ISLAMABAD/AP — La secretaria de Estado estadounidense Hillary Rodham Clinton se dio de bruces ayer con el rechazo paquistaní hacia los ataques estadounidenses de aviones no tripulados en zonas cercanas a la frontera con Afganistán.

Las autoridades estadounidenses aseguran que el uso de los aviones ha dado resultado a la hora de matar a líderes insurgentes. Sin embargo, Clinton se enfrentó con un público hostil en varias apariciones públicas durante el último día de una visita a Pakistán. Clinton rechazó hablar del tema, el cual implica operaciones secretas de la CIA.

La secretaria de Estado sólo dijo que “se está llevando a cabo una guerra” y que el gobierno del presidente Barack Obama está comprometido a ayudar a Pakistán a derrotar a los insurgentes y terroristas que amenazan con acabar con la estabilidad del país.
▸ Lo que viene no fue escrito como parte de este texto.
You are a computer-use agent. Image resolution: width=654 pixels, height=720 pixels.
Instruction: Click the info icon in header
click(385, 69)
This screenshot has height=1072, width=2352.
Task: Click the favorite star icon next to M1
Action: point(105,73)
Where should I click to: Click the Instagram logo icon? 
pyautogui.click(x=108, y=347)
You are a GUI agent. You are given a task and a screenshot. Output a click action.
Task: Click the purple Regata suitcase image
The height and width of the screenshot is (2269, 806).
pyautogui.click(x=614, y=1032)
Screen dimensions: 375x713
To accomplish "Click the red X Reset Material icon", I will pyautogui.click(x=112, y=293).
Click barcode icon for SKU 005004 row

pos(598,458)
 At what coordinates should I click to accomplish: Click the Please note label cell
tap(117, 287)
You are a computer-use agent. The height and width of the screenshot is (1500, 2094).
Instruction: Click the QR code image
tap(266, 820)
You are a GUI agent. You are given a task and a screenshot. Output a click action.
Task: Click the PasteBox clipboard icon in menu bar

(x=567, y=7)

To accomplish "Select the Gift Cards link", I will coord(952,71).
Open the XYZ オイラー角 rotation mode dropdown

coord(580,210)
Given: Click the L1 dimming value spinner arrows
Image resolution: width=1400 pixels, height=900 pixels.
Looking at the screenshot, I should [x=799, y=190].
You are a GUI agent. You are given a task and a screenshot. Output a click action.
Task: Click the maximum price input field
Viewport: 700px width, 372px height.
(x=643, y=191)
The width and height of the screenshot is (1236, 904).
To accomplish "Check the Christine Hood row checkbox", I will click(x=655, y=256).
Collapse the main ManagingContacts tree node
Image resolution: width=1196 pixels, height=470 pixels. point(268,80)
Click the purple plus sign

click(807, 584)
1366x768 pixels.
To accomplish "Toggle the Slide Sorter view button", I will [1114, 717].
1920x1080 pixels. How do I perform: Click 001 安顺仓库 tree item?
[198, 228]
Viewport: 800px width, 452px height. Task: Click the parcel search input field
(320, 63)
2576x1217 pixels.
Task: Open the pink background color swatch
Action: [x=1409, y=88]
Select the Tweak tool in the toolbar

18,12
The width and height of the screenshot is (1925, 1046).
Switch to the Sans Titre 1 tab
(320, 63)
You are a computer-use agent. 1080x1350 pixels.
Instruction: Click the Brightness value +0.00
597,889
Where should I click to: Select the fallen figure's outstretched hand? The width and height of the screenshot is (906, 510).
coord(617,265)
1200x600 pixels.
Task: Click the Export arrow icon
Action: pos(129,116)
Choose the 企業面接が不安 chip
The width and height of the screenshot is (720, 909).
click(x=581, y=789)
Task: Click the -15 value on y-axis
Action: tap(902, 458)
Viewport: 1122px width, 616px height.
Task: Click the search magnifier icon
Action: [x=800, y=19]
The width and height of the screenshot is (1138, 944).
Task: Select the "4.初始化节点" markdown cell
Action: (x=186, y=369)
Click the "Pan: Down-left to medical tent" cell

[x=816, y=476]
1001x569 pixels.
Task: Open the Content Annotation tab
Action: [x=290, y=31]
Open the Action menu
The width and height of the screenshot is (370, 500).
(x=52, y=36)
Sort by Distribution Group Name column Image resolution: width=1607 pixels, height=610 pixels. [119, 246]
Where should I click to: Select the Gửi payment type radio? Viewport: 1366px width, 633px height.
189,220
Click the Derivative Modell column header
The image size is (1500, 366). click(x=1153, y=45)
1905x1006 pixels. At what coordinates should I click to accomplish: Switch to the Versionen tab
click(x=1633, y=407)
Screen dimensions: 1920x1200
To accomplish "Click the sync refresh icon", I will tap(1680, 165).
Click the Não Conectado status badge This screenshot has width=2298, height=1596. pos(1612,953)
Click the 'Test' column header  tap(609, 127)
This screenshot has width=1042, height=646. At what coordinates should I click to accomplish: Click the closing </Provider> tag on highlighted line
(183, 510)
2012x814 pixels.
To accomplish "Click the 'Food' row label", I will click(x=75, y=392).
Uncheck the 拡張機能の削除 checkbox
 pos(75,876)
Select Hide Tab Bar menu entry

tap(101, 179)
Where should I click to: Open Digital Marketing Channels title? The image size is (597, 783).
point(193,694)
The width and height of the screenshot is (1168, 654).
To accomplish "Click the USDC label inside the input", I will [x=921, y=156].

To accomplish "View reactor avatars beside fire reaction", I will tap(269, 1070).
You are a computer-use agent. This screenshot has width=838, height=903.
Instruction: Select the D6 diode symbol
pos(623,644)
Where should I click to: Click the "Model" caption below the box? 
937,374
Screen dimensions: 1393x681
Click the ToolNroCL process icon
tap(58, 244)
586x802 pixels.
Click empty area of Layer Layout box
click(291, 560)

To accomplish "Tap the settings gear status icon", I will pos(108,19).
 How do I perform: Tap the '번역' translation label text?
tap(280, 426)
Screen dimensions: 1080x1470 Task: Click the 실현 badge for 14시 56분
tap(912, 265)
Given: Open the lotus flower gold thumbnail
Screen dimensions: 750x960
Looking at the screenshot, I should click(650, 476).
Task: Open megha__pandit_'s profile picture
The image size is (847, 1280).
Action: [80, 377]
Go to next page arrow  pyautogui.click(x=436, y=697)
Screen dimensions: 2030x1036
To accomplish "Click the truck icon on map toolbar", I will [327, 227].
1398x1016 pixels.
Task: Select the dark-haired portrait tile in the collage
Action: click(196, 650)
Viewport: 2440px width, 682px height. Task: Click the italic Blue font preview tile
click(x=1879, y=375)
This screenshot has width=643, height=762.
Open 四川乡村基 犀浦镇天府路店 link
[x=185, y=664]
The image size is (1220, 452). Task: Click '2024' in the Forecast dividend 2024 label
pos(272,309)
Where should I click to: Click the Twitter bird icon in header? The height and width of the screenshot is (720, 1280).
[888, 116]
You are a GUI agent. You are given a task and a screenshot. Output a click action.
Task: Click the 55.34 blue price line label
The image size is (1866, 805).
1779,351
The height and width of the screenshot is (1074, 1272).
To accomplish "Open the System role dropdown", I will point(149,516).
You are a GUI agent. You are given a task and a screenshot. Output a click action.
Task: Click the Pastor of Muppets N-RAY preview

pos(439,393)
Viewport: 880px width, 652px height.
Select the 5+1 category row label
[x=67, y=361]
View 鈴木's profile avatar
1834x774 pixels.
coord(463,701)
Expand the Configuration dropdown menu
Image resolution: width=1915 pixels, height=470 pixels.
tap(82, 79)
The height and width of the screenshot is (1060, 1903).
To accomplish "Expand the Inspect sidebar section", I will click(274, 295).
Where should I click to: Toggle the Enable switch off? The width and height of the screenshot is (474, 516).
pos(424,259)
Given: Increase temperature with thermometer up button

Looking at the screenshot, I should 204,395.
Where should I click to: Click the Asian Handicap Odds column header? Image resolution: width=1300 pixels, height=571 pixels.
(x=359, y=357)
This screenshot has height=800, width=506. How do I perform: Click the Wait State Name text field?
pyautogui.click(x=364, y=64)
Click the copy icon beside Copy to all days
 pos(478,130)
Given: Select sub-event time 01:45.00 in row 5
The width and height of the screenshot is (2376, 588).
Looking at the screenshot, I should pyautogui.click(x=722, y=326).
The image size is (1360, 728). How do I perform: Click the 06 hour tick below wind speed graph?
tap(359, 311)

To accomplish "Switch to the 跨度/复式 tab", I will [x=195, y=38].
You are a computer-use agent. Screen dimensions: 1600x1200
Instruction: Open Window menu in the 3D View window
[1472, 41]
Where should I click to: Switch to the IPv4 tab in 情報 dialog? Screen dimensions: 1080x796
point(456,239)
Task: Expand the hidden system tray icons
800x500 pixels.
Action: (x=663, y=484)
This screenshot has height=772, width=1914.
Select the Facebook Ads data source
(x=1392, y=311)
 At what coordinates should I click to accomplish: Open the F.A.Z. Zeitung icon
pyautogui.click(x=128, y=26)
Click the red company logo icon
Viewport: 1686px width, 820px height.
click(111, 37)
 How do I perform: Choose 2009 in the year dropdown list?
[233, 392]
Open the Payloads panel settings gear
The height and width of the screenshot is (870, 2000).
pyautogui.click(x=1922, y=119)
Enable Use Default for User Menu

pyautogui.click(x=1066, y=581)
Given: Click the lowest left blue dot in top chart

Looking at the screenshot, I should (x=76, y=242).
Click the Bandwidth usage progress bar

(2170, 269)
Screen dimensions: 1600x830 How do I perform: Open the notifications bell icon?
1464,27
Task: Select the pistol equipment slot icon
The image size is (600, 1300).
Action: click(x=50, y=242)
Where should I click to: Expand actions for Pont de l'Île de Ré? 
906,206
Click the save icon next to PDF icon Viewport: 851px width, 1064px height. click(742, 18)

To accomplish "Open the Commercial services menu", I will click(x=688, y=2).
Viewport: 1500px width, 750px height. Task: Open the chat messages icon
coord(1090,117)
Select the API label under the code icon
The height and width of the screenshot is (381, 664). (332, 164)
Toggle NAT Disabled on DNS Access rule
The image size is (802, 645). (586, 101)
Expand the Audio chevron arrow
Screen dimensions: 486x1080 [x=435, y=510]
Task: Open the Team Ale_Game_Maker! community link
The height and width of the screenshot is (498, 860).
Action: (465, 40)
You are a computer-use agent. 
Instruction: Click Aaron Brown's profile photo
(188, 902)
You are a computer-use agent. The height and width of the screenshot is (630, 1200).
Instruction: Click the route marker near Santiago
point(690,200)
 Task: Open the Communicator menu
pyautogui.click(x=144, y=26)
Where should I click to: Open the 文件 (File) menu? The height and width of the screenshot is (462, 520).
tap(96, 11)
Clinton dijo que no podía comentar sobre “ninguna táctica o tecnología en particular” usada contra extremistas en la zona.

El uso de aviones no tripulados, modelo Predator, armados con misiles teledirigidos, ha servido para eliminar este año a un cada vez mayor número de líderes terroristas que se han instalado en zonas tribales de Pakistán para atacar a soldados en Afganistán, asegura el ejército estadounidense.

Durante una entrevista grabada en directo en Pakistán con varias presentadoras de televisión, y ante un público de varios cientos de mujeres, una participante dijo que los ataques de los aviones son “ejecuciones sin juicio” para aquellos que mueren.

Anteriormente, en un debate con una docena de residentes de la región tribal, un hombre dijo que a los aviones en Estados Unidos no se les permite despegar más tarde de las 11 de la noche para no irritar a la población.